In certain embodiments, the thiol compound is a primary thiol compound or a secondary thiol compound, and is selected from a group consisting of 2, 2′-(ethylenedioxy)diethyl mercaptan, 2, 2′-thiodiethanethiol, trimethylolpropane tris(3-mercaptopropionate), poly(ethylene glycol) dithiol, pentaerythritol tetrakis (3-mercaptopropionate), ethylene glycol bis-mercaptoacetate, and ethyl 2-mercaptopropionate.
In certain embodiments, the monofunctional acrylic monomer is selected from a group consisting of tetrahydrofurfuryl methacrylate, stearyl acrylate, lauryl methacrylate, lauryl acrylate, isobornyl methacrylate, tridecyl acrylate, alkoxylated nonylphenol acrylate, tetraethylene glycol dimethacrylate, polyethylene glycol (600) dimethacrylate, tripropylene glycol diacrylate and ethoxylated (10) bisphenol A dimethacrylate.
In certain embodiments, the multifunctional acrylic monomer is selected from a group consisting of trimethylolpropane triacrylate, trimethylolpropane trimethacrylate, ethoxylated (20) trimethylolpropane triacrylate, and pentaerythritol triacrylate.
In certain embodiments, the organosilicon grafted oligomer is selected from a group consisting of silicone acrylate and silicone epoxy resin.
In certain embodiments, the inhibitor is selected from a group consisting of pyrogallol (PYR), hydroquinone, catechol, potassium iodide-iodine mixtures, hindered phenolics, aluminum/ammonium cupferronate salts (N-nitrosophenyl hydroxylamine ammonium salt/N-nitroso-N-phenylhydroxylamine aluminum salt), 3-propenylphenol triaryl phosphines, triaryl phosphines, triaryl phosphites, phosphonic acid, and a combination of an alkenyl-phenol and cupferronate salt.
In another aspect, the present disclosure provides an optical film, which includes: a quantum dot gel layer and a first shielding layer.

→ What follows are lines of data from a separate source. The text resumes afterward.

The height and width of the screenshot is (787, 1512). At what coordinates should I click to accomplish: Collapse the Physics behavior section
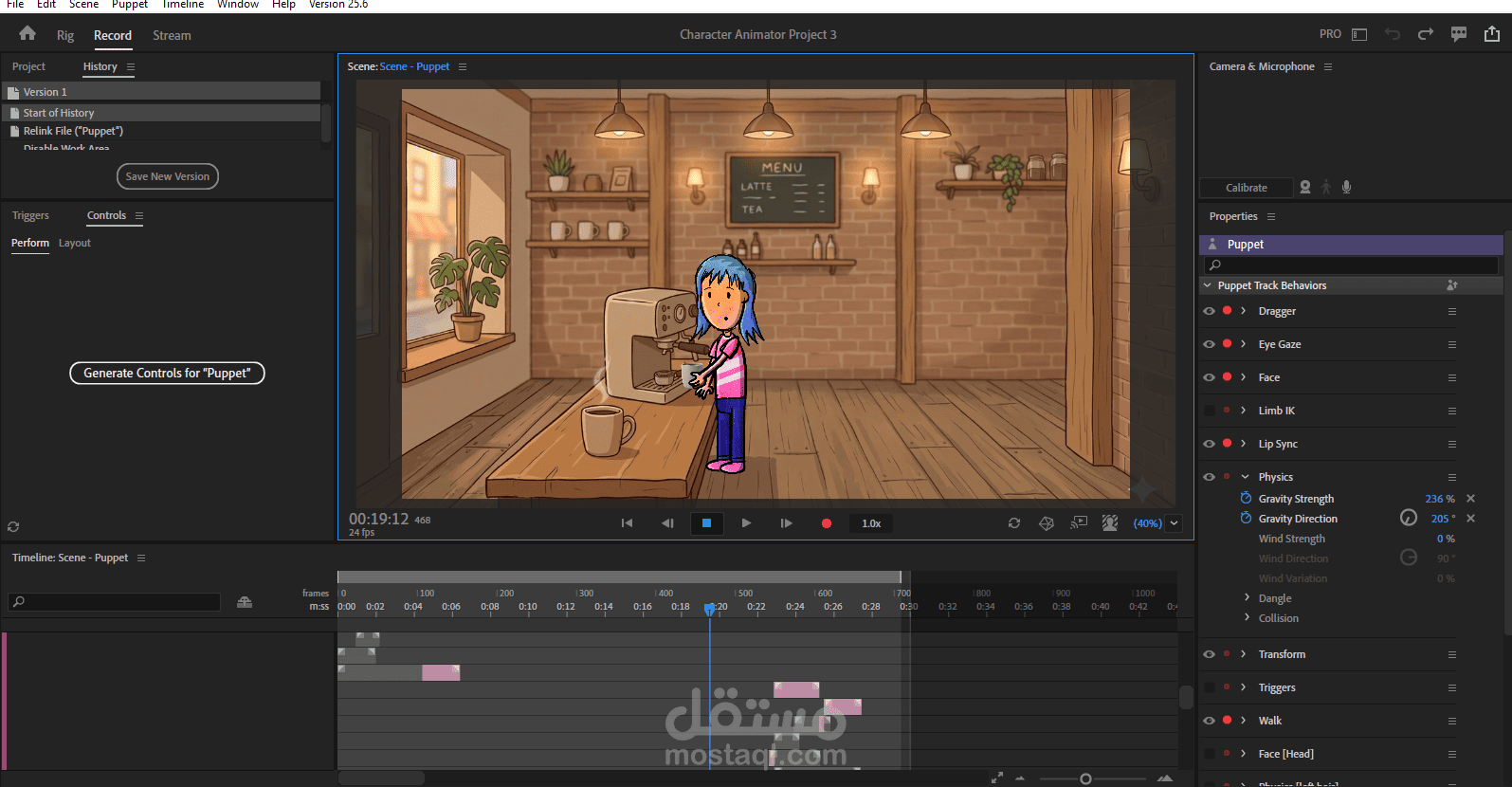(x=1245, y=477)
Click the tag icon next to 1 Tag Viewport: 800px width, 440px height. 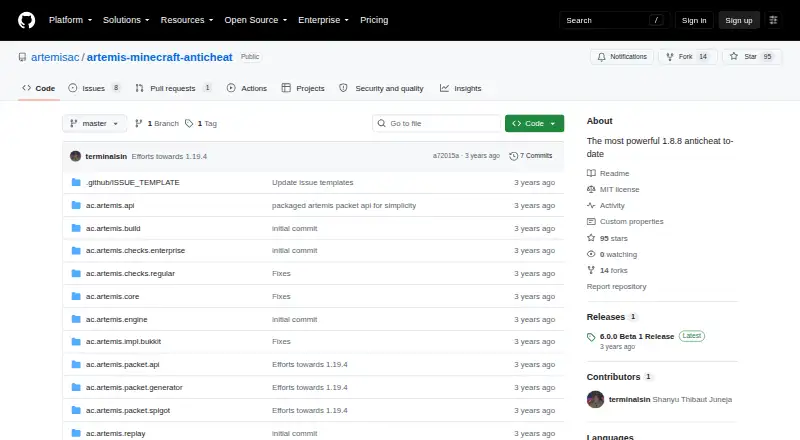pos(189,124)
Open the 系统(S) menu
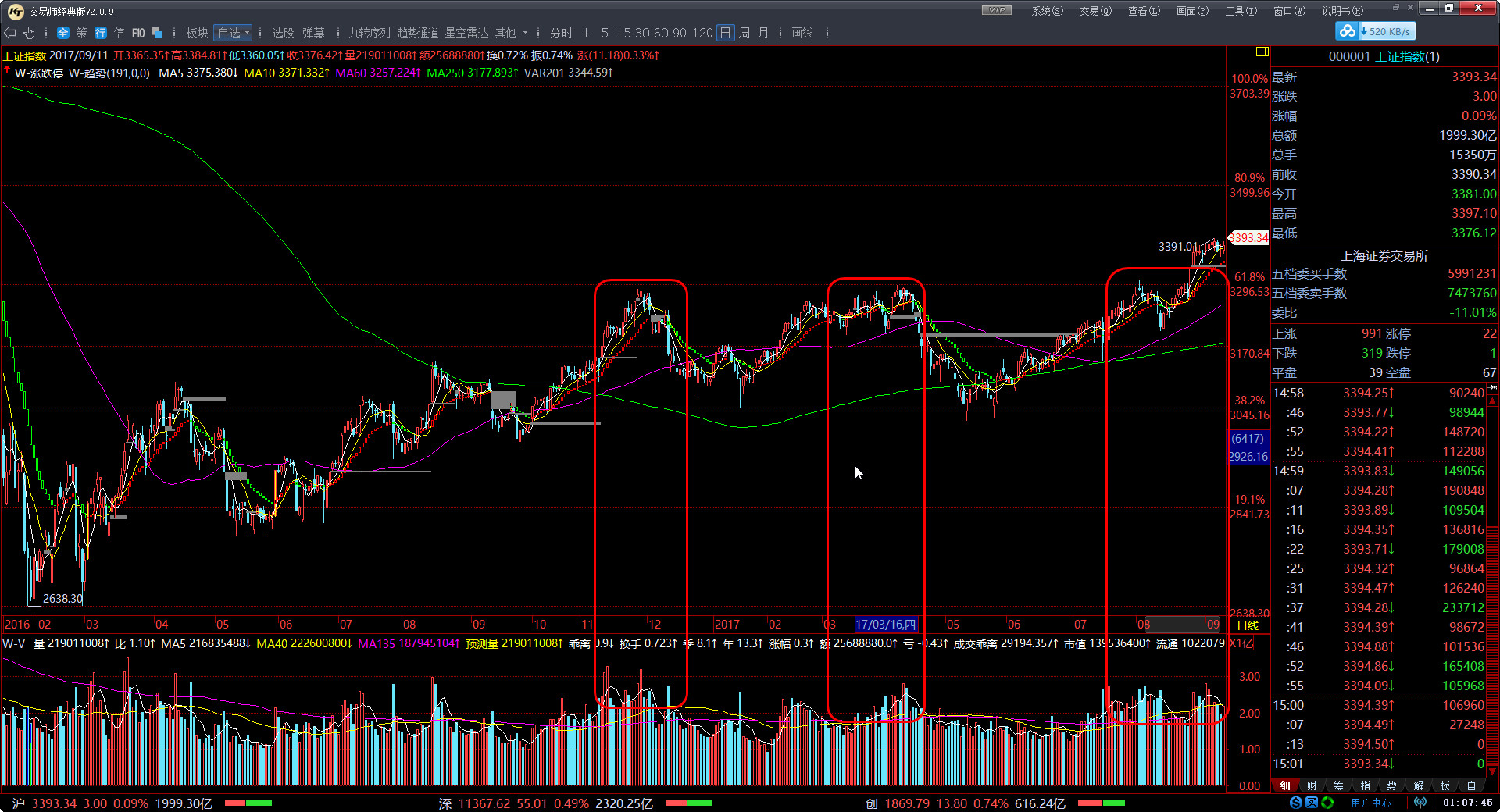 point(1047,10)
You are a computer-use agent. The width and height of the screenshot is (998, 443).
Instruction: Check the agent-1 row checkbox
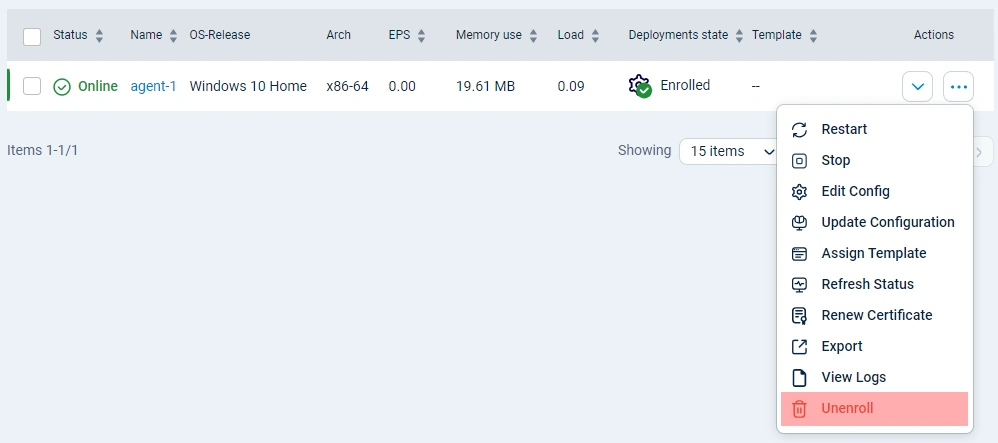(x=32, y=86)
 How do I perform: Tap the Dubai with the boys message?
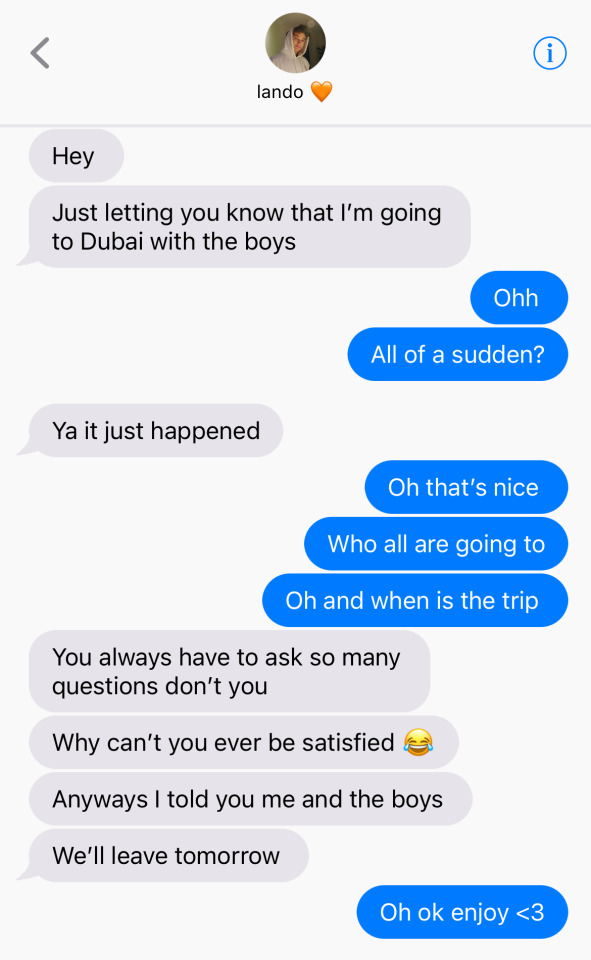tap(249, 227)
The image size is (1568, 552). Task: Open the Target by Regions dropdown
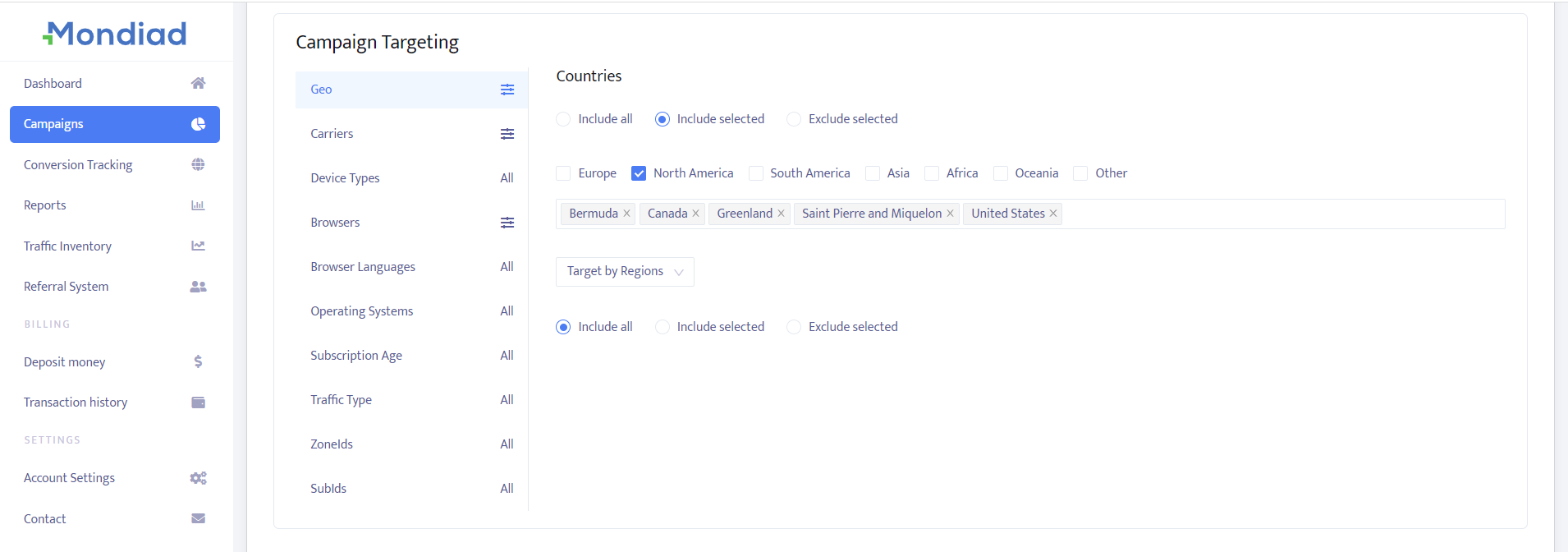625,272
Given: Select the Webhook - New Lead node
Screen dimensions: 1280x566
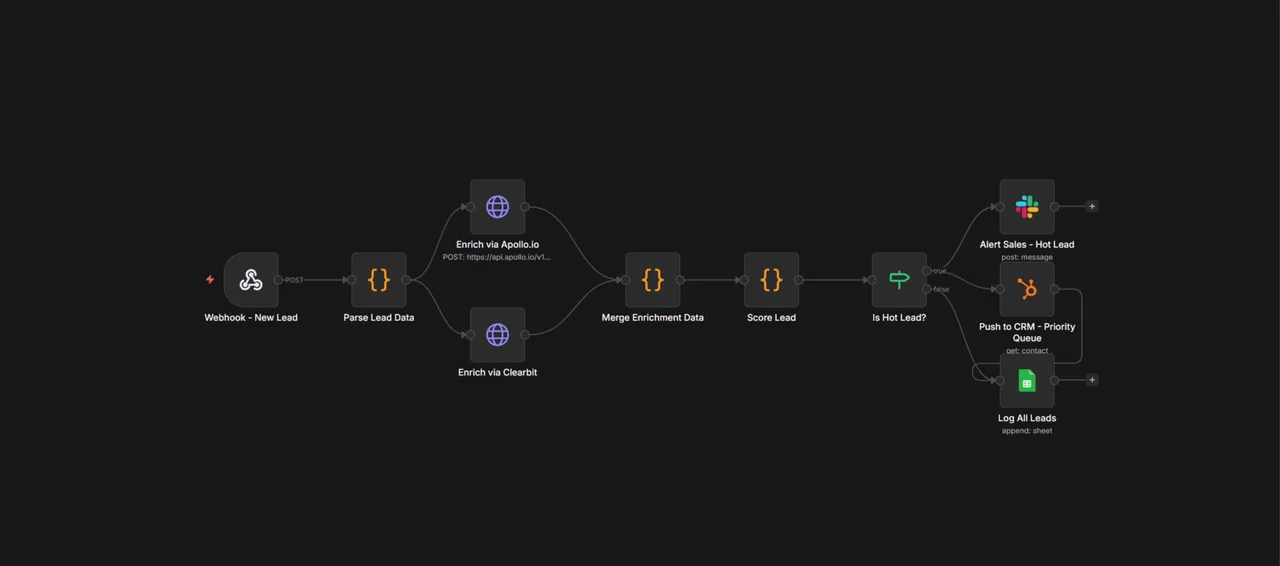Looking at the screenshot, I should [x=251, y=280].
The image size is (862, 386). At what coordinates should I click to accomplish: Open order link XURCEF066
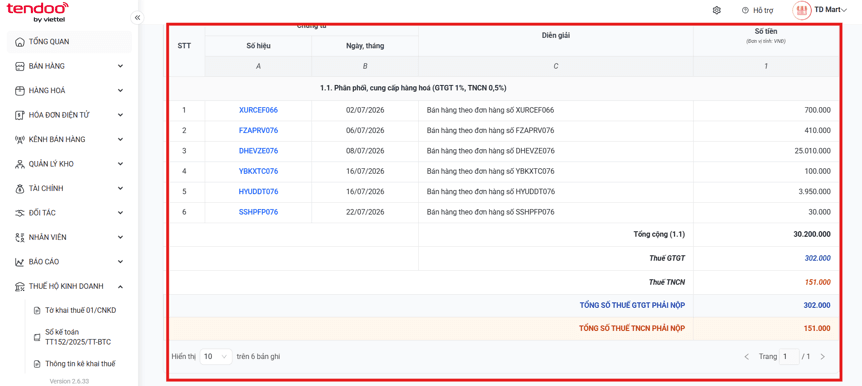[258, 110]
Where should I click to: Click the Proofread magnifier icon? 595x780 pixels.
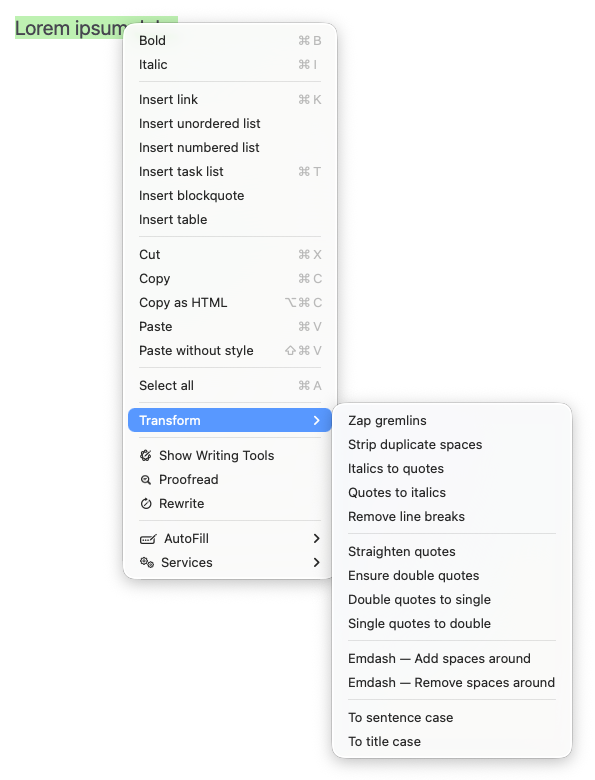tap(146, 480)
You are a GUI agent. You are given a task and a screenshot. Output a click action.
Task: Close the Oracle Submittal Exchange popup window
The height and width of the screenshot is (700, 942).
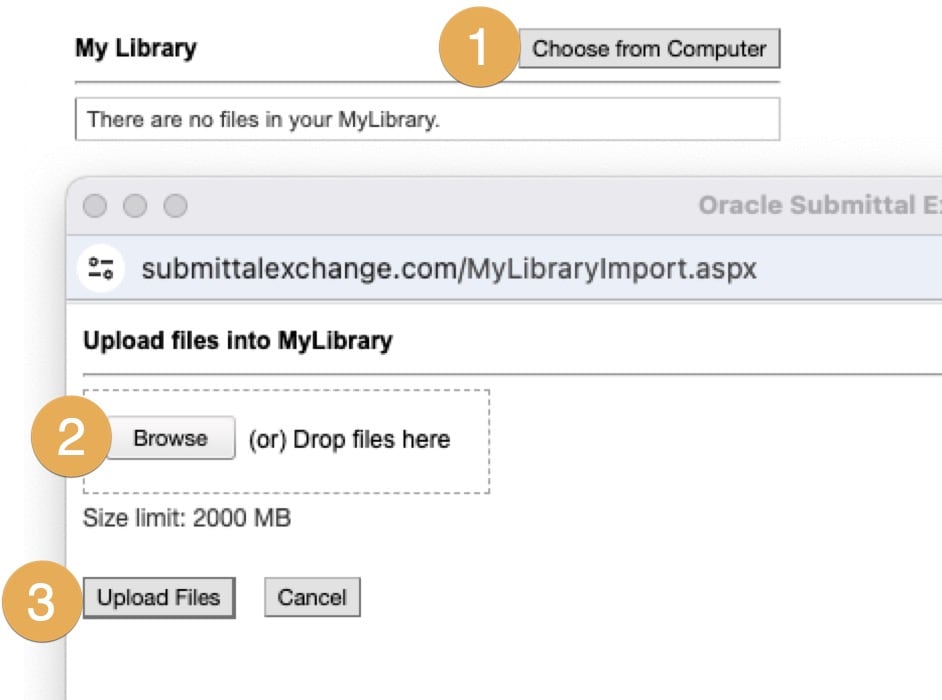[x=95, y=206]
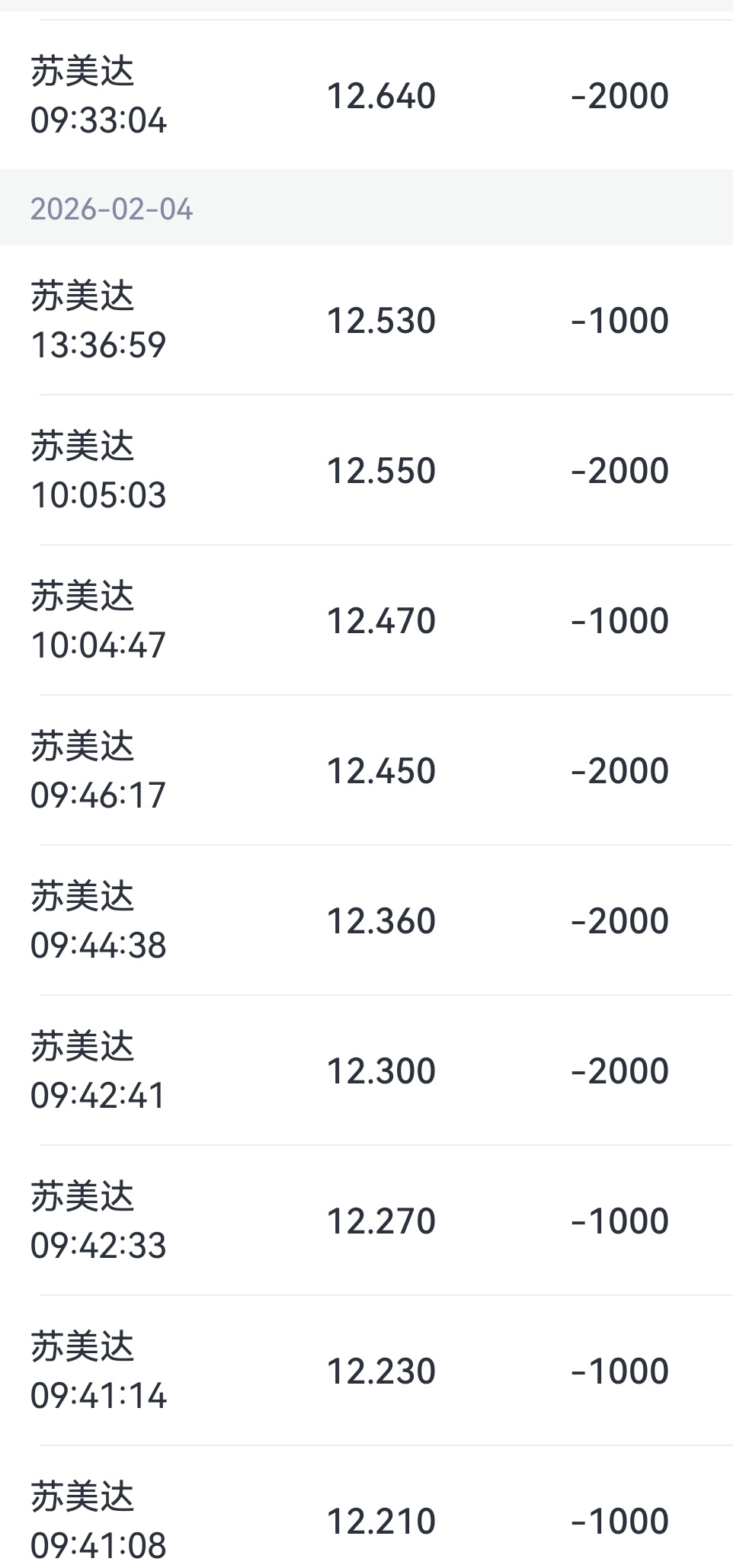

The quantum dot gel layer has a first side and a second side opposite to the first side, the first shielding layer has a chemically treated surface, and the first shielding layer is disposed on the quantum dot gel layer by the chemically treated surface. The quantum dot gel layer includes a high quantum dot dispersion composition and a plurality of quantum dots dispersed in the high quantum dot dispersion composition, and the high quantum dot dispersion composition includes: 1 to 5 wt % of photoinitiator, 3 to 20 wt % of scattering particles, 15 to 50 wt % of thiol compound, 5 to 30 wt % of monofunctional acrylic monomer, 20 to 40 wt % of multifunctional acrylic monomer, 1 to 5 wt % of organosilicon grafted oligomer, and 500 to 1500 ppm of inhibitor.
In certain embodiments, the optical film further includes a second shielding layer having a chemically treated surface, and the second shielding layer is disposed on the quantum dot gel layer by the chemically treated surface.
In yet another aspect, the present disclosure provides a backlight module, which includes: a light guide unit, at least one light emitting unit and an optical unit. The optical unit corresponds to the light entrance side, and is disposed between the light guide unit and the at least one light emitting unit. Specifically, the optical unit includes a quantum dot gel layer and a first shielding layer, in which the quantum dot gel layer includes a high quantum dot dispersion composition and a plurality of quantum dots dispersed in the high quantum dot dispersion composition. The high quantum dot dispersion composition includes: 1 to 5 wt % of photoinitiator, 3 to 20 wt % of scattering particles, 15 to 50 wt % of thiol compound, 5 to 30 wt % of monofunctional acrylic monomer, 20 to 40 wt % of multifunctional acrylic monomer, 1 to 5 wt % of organosilicon grafted oligomer; and 500 to 1500 ppm of inhibitor.
In certain embodiments, the backlight module further includes a second shielding layer, disposed on the second side of the quantum dot gel layer.
Therefore, by virtue of “the quantum dot gel layer including a high quantum dot dispersion composition and a plurality of quantum dots dispersed in the high quantum dot dispersion composition” and “the high quantum dot dispersion composition including: 1 to 5 wt % of photoinitiator, 3 to 20 wt % of scattering particles, 15 to 50 wt % of thiol compound, 5 to 30 wt % of monofunctional acrylic monomer, 20 to 40 wt % of multifunctional acrylic monomer, 1 to 5 wt % of organosilicon grafted oligomer; and 500 to 1500 ppm of inhibitor”, the high quantum dot dispersion composition of the present disclosure provides better quantum dots dispersion, so that said composition can be applied to different types of optical films and backlight modules.
These and other aspects of the present disclosure will become apparent from the following description of the embodiment taken in conjunction with the following drawings and their captions, although variations and modifications therein may be affected without departing from the spirit and scope of the novel concepts of the disclosure.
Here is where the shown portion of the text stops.